(Stored records)
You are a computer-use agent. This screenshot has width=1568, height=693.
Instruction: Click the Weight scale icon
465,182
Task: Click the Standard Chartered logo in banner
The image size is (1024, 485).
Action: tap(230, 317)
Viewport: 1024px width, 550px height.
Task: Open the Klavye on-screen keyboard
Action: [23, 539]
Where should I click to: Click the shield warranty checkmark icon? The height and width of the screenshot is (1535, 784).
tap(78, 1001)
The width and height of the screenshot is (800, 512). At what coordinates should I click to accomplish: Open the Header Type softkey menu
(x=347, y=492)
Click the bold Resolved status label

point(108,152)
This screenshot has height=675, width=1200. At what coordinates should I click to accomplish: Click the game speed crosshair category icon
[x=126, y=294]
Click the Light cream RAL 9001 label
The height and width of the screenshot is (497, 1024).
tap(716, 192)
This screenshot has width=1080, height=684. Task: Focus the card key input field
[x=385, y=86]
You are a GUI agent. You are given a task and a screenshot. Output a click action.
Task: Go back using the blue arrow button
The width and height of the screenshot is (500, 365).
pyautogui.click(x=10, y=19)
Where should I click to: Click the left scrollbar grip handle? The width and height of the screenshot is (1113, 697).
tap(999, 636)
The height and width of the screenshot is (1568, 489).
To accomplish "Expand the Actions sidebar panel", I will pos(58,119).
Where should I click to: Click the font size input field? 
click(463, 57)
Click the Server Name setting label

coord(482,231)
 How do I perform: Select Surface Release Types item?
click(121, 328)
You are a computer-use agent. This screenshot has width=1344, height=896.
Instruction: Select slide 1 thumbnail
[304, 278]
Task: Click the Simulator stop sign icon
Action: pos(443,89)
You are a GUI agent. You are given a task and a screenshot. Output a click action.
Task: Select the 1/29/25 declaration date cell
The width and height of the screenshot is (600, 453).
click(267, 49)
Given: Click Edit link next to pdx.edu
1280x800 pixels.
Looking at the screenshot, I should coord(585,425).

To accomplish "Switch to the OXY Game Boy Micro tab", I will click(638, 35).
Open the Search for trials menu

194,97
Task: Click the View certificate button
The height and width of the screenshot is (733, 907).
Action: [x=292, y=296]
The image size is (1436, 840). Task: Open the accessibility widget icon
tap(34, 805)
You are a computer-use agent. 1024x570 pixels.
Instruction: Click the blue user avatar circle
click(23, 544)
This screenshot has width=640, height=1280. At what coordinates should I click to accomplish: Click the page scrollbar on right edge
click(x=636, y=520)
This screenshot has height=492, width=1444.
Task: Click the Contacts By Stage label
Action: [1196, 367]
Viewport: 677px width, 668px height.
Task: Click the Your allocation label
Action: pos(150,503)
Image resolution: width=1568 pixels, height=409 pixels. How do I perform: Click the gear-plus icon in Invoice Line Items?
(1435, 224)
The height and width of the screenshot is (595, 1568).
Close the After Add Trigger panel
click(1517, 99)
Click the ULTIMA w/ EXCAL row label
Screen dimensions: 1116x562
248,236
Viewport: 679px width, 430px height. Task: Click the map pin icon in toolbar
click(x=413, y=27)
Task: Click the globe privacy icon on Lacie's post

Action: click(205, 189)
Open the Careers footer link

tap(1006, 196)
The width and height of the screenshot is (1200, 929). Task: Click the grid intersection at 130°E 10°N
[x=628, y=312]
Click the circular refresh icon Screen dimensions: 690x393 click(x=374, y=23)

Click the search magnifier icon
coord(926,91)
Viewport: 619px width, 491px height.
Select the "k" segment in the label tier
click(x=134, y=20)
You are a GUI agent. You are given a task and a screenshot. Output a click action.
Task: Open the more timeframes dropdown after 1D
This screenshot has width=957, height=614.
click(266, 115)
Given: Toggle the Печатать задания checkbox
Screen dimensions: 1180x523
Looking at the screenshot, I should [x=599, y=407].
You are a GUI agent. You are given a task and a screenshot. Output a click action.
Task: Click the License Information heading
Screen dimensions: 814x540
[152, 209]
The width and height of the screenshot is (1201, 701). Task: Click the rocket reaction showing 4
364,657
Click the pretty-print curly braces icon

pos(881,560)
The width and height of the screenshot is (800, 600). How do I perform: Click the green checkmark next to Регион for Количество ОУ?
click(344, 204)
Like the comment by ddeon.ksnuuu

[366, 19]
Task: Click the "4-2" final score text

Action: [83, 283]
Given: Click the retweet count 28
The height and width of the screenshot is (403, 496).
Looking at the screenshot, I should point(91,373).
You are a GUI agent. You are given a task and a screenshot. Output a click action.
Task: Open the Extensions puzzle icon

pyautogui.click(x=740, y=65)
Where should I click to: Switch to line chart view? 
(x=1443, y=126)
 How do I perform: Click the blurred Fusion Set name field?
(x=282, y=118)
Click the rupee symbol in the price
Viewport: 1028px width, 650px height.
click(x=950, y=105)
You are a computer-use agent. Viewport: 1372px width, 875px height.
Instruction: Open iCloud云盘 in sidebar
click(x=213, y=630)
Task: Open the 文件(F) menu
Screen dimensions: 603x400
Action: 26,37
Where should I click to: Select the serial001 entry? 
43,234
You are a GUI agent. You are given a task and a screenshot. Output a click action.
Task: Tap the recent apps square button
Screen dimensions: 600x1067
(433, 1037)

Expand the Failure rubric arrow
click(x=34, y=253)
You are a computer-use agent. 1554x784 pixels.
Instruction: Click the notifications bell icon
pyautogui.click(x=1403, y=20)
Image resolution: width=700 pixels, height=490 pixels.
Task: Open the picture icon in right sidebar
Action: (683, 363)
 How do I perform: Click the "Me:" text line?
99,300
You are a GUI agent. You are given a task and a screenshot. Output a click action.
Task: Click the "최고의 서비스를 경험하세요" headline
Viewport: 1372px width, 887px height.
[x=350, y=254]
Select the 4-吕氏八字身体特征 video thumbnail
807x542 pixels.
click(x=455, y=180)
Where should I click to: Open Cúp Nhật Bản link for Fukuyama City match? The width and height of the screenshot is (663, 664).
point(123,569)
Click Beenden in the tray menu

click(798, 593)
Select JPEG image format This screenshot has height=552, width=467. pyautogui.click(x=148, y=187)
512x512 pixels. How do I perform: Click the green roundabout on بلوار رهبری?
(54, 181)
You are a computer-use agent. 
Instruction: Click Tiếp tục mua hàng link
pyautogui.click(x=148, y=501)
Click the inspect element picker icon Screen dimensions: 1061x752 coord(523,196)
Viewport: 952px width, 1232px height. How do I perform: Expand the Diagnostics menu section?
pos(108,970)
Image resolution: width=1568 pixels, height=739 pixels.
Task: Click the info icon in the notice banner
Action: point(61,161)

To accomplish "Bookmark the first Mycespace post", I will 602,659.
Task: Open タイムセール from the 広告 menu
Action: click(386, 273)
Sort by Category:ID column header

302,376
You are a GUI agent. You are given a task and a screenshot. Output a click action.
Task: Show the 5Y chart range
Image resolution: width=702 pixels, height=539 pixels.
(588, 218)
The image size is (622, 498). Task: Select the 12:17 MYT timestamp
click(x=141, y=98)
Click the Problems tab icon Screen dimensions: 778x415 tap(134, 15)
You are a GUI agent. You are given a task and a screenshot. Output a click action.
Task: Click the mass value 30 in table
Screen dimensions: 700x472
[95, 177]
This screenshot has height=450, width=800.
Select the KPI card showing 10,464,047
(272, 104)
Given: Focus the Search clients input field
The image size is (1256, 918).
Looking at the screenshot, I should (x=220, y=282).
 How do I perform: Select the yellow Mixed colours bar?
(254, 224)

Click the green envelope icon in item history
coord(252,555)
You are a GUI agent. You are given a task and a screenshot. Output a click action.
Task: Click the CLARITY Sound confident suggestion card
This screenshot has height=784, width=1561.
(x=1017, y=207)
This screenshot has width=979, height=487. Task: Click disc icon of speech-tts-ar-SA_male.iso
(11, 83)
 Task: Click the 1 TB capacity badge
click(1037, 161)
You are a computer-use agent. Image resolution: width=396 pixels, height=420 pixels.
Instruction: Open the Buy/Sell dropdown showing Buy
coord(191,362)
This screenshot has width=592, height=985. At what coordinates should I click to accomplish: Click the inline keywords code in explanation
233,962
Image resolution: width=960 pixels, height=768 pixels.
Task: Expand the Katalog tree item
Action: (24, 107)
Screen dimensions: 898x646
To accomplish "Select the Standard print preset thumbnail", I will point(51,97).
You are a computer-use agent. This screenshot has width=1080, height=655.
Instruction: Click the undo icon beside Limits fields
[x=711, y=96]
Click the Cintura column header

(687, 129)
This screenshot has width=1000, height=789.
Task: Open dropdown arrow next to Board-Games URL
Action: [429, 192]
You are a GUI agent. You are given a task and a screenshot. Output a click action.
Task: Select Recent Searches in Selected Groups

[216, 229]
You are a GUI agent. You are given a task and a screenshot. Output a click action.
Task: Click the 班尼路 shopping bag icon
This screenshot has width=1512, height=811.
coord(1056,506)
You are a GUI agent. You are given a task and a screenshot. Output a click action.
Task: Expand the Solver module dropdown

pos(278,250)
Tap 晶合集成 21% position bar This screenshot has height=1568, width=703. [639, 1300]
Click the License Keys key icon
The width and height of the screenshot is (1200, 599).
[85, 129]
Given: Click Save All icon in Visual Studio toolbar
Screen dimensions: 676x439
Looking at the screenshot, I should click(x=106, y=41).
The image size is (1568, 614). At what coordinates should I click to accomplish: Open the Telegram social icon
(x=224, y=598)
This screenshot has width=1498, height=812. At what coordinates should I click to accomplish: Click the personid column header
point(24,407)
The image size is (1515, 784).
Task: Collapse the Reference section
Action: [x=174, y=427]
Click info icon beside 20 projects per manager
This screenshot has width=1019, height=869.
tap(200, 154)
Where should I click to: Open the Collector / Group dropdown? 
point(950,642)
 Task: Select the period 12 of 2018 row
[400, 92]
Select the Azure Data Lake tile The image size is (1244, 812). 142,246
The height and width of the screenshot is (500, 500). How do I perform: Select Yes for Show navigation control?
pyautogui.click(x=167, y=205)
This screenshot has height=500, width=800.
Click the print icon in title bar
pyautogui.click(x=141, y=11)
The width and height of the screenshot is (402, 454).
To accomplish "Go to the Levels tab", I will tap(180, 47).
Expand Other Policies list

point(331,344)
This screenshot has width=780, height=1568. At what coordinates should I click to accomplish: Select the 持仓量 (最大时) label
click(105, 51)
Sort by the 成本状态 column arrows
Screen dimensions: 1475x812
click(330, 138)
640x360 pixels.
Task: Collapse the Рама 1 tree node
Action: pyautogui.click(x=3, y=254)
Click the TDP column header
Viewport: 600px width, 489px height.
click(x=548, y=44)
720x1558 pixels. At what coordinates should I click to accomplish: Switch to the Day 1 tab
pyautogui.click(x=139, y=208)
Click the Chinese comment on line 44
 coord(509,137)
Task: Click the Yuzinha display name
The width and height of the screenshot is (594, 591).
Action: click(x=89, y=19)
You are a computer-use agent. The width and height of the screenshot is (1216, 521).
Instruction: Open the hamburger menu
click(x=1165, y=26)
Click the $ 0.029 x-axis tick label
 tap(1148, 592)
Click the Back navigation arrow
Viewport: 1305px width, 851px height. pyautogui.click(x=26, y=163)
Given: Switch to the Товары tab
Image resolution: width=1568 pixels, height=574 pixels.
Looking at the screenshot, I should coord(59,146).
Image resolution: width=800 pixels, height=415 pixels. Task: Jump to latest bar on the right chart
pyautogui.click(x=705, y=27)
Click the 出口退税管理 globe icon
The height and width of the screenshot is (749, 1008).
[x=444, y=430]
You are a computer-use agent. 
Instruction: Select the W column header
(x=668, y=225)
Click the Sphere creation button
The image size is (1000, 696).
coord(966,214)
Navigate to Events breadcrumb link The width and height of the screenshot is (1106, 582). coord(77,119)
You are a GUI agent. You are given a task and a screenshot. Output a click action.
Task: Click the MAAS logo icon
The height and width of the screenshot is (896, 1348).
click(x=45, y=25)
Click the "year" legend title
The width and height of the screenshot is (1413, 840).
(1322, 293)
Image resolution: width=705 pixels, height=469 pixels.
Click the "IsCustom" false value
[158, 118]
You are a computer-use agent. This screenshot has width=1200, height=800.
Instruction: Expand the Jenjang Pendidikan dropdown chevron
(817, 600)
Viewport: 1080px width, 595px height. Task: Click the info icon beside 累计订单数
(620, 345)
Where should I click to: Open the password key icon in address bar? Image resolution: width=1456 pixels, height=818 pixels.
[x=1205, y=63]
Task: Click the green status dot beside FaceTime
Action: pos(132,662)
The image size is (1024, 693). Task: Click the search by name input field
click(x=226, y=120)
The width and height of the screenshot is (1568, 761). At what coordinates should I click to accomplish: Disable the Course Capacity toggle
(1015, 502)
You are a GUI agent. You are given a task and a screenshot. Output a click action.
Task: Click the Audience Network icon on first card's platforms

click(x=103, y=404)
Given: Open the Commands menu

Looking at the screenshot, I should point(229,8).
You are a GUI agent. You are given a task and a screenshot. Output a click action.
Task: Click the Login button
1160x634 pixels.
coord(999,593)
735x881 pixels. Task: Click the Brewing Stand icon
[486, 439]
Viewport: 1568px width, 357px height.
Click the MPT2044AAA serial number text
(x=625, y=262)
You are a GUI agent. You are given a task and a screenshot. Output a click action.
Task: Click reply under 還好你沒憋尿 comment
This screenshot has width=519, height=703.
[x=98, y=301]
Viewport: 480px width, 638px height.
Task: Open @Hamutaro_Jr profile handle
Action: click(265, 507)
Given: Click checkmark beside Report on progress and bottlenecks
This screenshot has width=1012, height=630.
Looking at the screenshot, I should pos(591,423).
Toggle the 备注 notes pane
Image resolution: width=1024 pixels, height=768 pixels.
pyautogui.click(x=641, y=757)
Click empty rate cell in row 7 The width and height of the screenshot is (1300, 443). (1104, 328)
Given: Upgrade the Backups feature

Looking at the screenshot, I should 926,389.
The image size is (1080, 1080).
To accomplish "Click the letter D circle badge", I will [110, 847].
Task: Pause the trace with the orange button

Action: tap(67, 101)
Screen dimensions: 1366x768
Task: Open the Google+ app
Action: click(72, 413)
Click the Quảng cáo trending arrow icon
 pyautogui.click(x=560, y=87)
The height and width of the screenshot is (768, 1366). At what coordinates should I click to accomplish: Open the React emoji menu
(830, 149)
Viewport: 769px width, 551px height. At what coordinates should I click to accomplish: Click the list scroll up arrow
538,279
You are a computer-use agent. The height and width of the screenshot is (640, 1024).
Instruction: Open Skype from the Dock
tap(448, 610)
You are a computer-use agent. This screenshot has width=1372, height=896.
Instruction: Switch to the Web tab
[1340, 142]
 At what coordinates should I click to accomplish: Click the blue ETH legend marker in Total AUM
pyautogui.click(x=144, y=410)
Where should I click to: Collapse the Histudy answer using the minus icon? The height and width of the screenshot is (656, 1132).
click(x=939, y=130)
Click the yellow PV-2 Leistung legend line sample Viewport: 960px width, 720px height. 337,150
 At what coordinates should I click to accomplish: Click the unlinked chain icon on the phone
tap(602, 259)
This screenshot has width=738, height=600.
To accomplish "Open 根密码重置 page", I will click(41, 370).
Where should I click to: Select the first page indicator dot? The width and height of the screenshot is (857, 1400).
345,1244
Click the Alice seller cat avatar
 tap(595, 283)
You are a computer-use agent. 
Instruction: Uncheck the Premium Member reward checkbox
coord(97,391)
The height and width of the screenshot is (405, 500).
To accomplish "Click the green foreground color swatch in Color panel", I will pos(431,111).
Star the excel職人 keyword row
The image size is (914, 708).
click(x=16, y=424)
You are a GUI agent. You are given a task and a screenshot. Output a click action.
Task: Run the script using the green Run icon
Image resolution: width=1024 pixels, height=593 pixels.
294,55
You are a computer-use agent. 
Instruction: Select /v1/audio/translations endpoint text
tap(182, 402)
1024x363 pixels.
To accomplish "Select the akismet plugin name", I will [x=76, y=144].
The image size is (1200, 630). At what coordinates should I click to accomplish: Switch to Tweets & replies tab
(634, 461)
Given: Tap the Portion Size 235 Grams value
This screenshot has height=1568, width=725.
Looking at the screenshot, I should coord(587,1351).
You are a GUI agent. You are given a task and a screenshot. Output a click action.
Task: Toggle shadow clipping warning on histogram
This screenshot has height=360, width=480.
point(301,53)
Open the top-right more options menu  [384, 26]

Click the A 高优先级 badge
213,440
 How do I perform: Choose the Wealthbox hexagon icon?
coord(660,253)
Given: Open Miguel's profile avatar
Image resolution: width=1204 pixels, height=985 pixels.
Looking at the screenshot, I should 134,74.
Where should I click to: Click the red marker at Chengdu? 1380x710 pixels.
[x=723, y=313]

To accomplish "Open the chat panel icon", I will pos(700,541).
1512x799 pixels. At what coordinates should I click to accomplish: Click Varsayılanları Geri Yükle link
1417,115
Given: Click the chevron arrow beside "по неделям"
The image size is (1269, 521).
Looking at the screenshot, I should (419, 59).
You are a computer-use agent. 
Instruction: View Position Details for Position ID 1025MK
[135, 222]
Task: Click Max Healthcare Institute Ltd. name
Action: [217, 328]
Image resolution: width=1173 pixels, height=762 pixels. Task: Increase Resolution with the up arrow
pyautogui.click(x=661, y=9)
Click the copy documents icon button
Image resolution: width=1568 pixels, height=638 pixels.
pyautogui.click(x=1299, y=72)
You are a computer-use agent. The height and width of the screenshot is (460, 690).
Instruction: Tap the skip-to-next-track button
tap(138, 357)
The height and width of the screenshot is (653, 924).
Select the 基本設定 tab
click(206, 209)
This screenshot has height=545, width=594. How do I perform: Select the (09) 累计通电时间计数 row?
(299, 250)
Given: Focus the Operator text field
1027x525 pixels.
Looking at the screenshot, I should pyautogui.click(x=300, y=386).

> ABOUT THIS EXERCISE
Which lines of the data contain the string "logo"? Copy each of them.

> SOLVED EXERCISE
Task: Click the Standard Chartered logo in banner
Task: Click the MAAS logo icon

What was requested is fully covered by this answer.